Please copy exactly the lines that begin with the one containing "Task: Click the view layout icon" and end with the last line of the entries.

Stored items
════
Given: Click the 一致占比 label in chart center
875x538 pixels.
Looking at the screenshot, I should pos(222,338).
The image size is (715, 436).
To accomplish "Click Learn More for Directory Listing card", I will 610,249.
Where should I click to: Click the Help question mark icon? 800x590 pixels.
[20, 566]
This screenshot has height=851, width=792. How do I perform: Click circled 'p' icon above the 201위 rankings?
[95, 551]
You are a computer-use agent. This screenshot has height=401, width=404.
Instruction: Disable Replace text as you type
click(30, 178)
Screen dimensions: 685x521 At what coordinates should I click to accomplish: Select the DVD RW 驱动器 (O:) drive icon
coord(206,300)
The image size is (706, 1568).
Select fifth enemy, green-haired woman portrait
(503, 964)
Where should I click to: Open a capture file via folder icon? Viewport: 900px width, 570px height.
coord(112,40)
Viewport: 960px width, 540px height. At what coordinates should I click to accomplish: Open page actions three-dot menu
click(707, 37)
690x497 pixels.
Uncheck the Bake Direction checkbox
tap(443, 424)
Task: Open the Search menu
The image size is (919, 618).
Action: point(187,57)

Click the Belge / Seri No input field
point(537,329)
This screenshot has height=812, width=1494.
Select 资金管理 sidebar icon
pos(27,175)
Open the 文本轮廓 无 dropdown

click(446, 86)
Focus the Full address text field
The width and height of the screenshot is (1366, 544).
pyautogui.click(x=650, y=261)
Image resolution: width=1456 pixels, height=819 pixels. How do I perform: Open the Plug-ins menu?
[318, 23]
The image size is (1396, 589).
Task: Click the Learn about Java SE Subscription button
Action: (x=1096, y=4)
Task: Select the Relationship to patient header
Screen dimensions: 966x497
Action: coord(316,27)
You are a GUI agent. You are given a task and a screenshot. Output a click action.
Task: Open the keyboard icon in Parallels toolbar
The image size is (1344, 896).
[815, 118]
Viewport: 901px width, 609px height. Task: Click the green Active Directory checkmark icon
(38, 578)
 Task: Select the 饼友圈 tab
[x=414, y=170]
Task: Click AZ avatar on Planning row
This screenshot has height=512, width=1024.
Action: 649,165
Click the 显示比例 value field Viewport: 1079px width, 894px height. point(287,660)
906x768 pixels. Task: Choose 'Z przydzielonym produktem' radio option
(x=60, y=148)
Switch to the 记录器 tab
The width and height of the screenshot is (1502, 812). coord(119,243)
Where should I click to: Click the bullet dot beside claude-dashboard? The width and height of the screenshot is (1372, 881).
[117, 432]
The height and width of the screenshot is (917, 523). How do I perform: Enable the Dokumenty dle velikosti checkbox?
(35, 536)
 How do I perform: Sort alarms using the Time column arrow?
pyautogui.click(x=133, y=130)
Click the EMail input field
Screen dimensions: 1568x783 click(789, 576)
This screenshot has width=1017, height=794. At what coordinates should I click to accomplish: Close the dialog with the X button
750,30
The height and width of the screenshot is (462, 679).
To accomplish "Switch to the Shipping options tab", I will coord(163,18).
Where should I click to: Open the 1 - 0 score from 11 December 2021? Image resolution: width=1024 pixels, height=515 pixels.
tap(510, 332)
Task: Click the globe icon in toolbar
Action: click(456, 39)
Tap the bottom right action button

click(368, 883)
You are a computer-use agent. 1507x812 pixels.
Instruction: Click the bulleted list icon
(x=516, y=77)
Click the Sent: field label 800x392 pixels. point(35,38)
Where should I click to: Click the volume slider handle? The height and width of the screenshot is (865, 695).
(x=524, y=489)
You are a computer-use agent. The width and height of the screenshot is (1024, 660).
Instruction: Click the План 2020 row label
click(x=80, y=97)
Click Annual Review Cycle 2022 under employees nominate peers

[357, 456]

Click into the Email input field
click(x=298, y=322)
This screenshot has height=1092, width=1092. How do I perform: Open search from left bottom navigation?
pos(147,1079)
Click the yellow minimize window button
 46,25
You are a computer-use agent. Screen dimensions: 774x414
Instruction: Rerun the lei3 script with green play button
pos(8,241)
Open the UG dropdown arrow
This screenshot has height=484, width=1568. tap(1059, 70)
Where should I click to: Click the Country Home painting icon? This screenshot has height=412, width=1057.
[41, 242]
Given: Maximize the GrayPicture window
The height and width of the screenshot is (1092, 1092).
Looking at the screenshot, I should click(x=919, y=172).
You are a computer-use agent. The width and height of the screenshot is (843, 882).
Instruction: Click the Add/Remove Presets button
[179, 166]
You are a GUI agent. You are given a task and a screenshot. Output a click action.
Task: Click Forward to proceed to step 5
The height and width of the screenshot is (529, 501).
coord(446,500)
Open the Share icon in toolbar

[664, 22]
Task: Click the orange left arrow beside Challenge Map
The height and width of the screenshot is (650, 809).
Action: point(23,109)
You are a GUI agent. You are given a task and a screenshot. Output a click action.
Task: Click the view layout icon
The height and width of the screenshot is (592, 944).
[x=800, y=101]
════
WRITTEN ANSWER
Task: Click the view layout icon
The height and width of the screenshot is (592, 944).
[x=800, y=101]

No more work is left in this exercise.